Infusion of saline solution – A simpler and probably more cost effective alternative involves the use of a saline infusion which fills the abdomen with warm saline at the end of laparoscopic or robotic surgery. Since CO2 is lighter than saline, it rises and escapes through the open ports. Research suggests that use of saline is more effective overall than PRM. Local anaesthetic agents can also be sprayed over the diaphragm. Both of these approaches work well and are backed up by research as being highly effective for preventing patient distress from trapped gas.
The Journal of the Society of Laparoendoscopic Surgeons published a study in 2009 where 40 patients were randomly enrolled into one of the following 2 groups.

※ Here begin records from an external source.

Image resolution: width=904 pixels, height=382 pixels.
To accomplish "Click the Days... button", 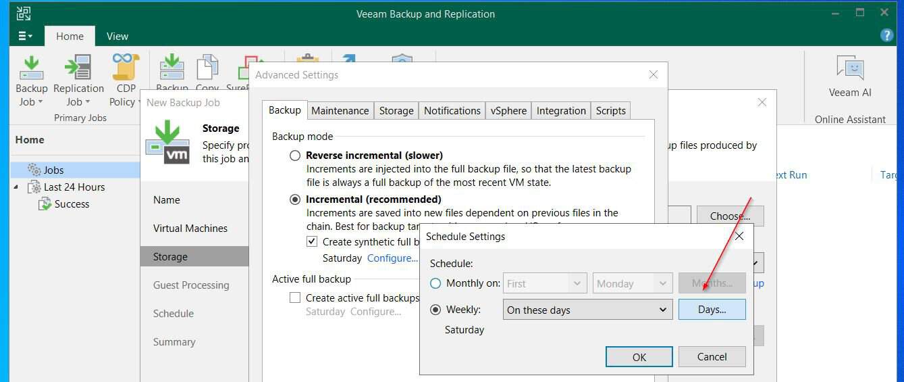I will click(x=712, y=310).
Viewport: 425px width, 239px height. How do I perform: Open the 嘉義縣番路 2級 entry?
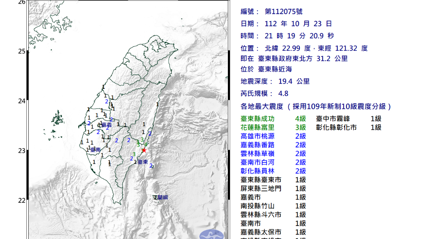[x=273, y=145]
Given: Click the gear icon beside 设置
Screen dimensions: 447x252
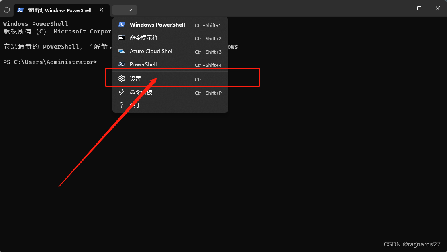Looking at the screenshot, I should click(x=122, y=78).
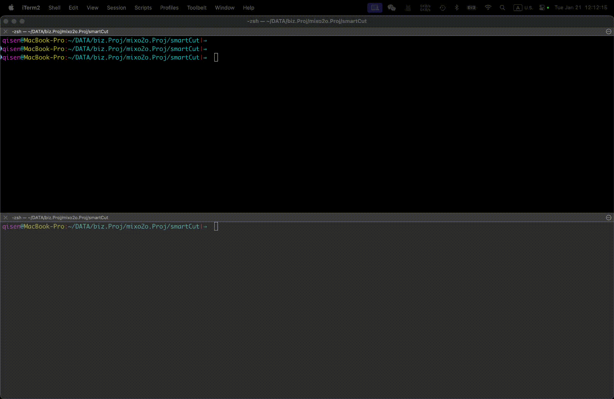Click the terminal cursor in the bottom pane
Viewport: 614px width, 399px height.
click(x=216, y=226)
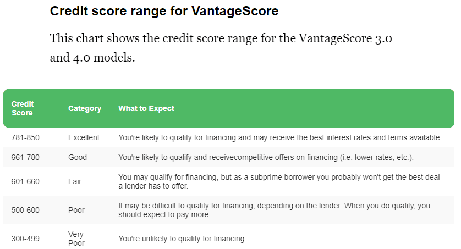The width and height of the screenshot is (461, 249).
Task: Click the 'Category' column header
Action: point(85,109)
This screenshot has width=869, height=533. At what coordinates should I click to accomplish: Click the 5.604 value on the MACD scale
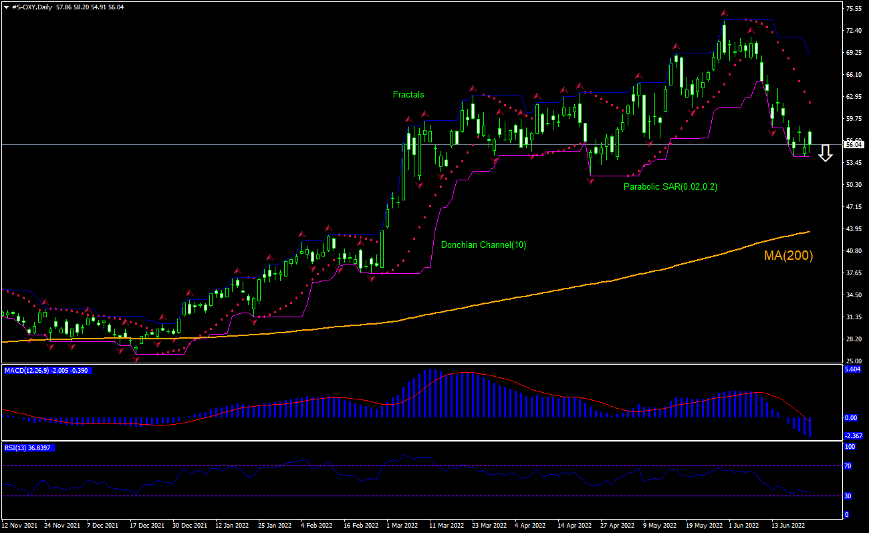coord(853,369)
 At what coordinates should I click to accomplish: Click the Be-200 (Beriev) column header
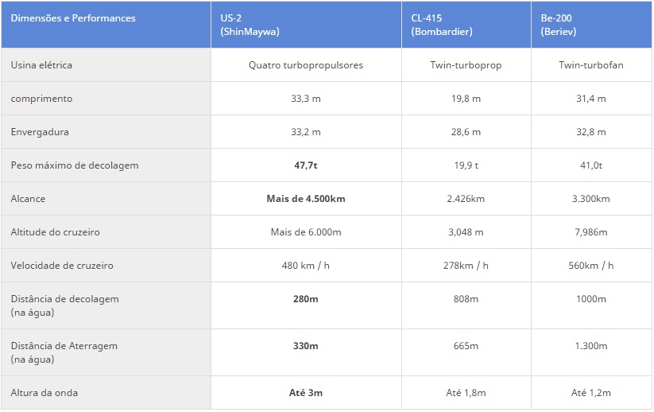[567, 25]
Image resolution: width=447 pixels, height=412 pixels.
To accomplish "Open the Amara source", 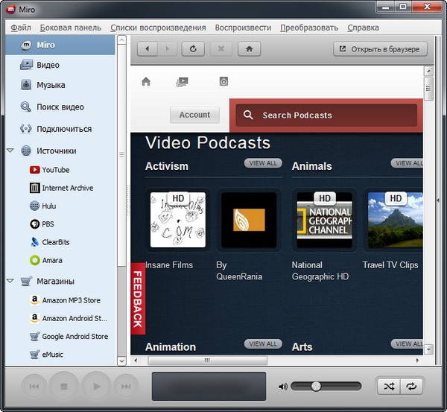I will [x=51, y=261].
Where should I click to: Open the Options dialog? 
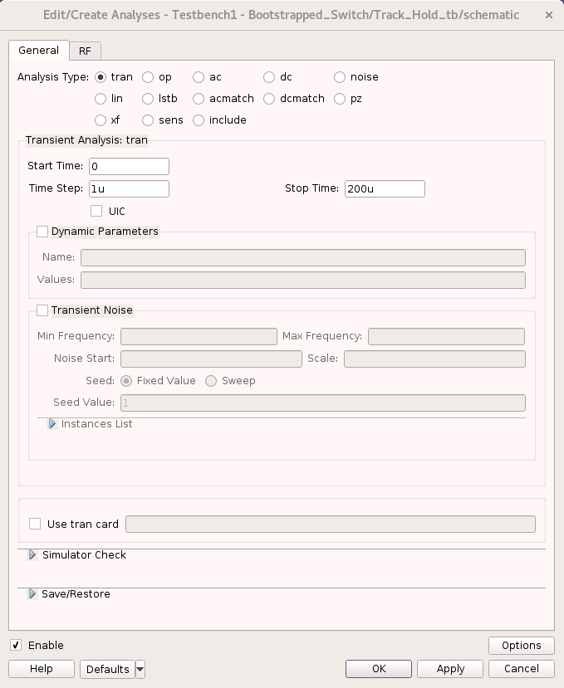521,645
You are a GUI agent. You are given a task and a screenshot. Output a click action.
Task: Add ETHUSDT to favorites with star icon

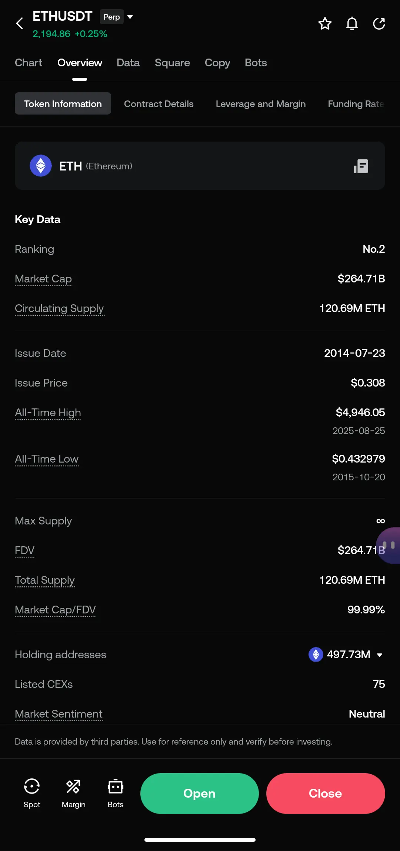[x=325, y=24]
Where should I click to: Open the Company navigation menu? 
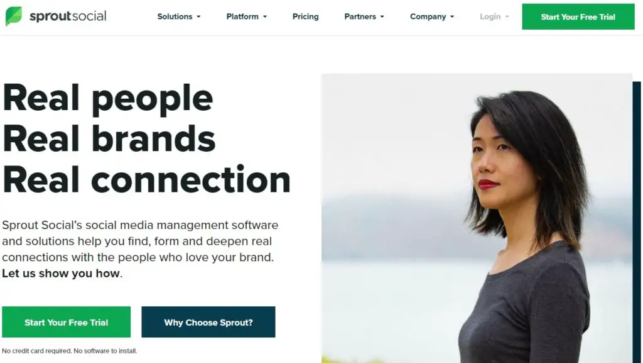point(428,16)
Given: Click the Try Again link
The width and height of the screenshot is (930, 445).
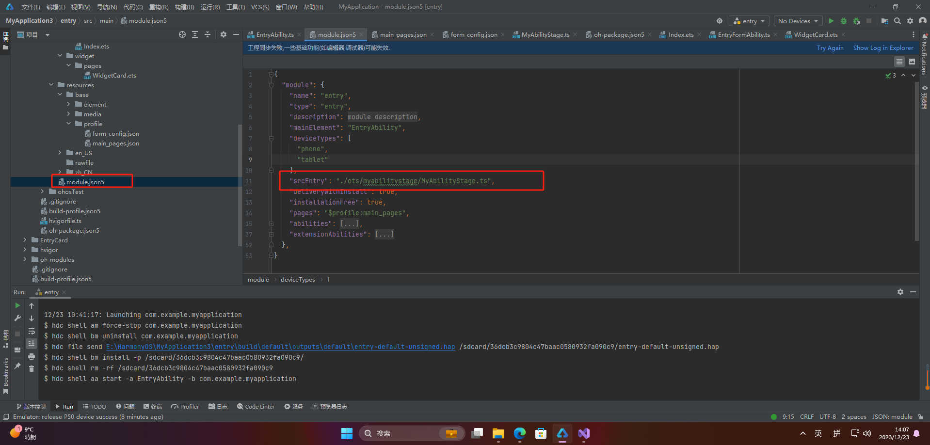Looking at the screenshot, I should click(830, 48).
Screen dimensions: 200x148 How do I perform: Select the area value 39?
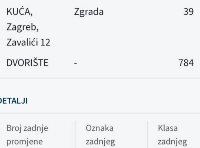point(188,12)
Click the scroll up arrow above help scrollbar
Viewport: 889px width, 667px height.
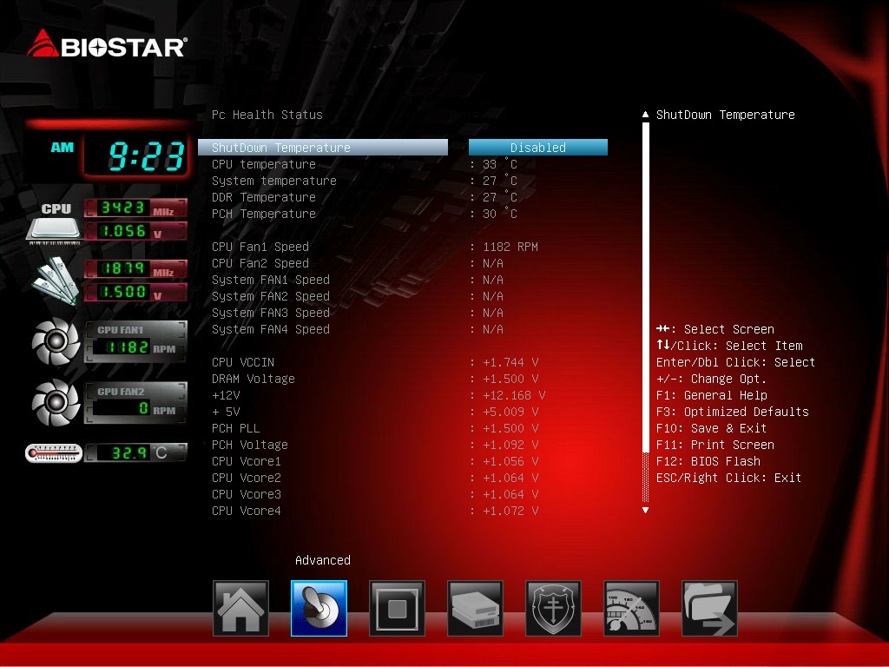(645, 115)
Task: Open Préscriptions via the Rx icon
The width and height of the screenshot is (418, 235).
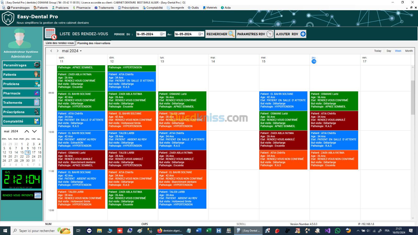Action: coord(37,112)
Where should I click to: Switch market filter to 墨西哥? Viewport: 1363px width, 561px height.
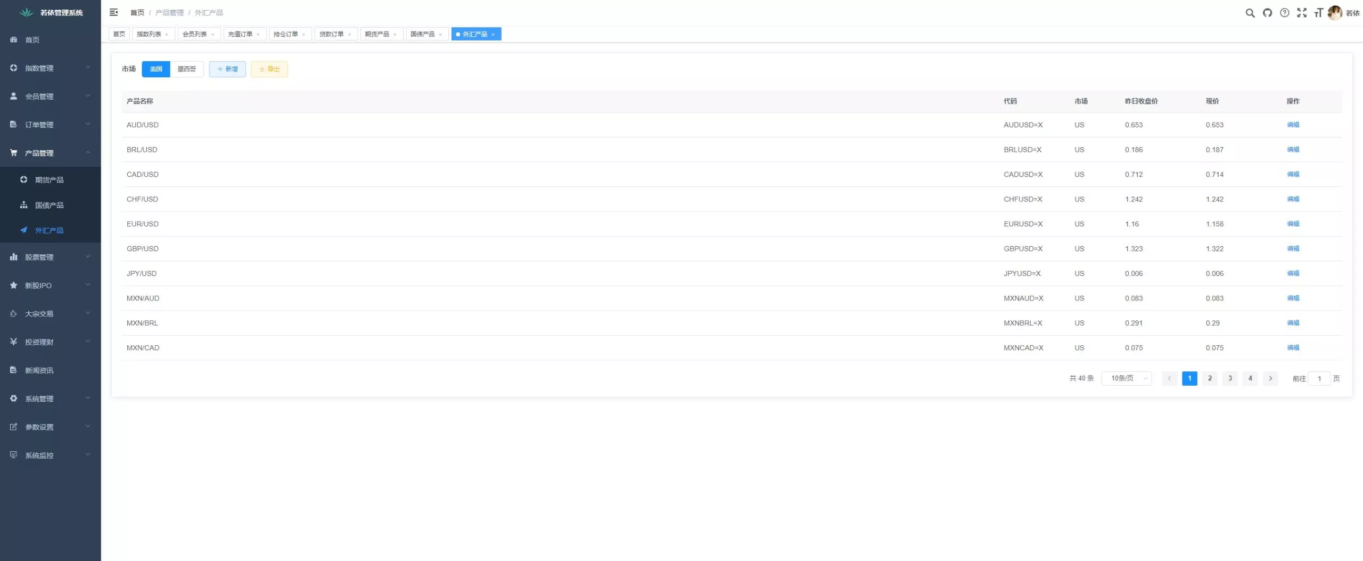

Nineteen patients entered Group I where the residual CO2 was evacuated by abdominal compression and served as the study control group. The remaining 21 patients entered Group II, where the residual CO2 was evacuated by pumping warm saline into the abdomen until it spilled out of the open ports. Nurses, blind to the patient’s grouping, recorded shoulder pain scores twice daily.
The results were conclusive. “Abdominal filling with saline at the end of laparoscopic surgery effectively evacuates residual CO2 thus preventing post laparoscopic shoulder pain.” In another study published by the Journal Archives of Surgery, a randomized, controlled trial was conducted at Taipei Veterans General Hospital from August 1, 2009, through June 30, 2010. One hundred fifty-eight women undergoing laparoscopic surgery for benign gynaecologic lesions were randomly assigned to 3 groups: 53 patients to the pulmonary recruitment manoeuvres (PRM) group, 54 patients to the intraperitoneal normal saline infusion group, and 51 patients to the control group. The pain each patient experienced was evaluated post-op at 12, 24 and 48 hours. The research concluded that post-op shoulder pain was significantly reduced in the group that received the saline infusion compared with either the PRM or control groups.
Both the PRM and saline infusion approaches significantly reduced the frequency of upper abdominal pain compared with the control group. Hence, while both pulmonary recruitment manoeuvres and a saline infusion into the peritoneal cavity effectively reduced pain after laparoscopic surgery, the saline solution appeared to be better overall for both upper abdominal pain and shoulder pain.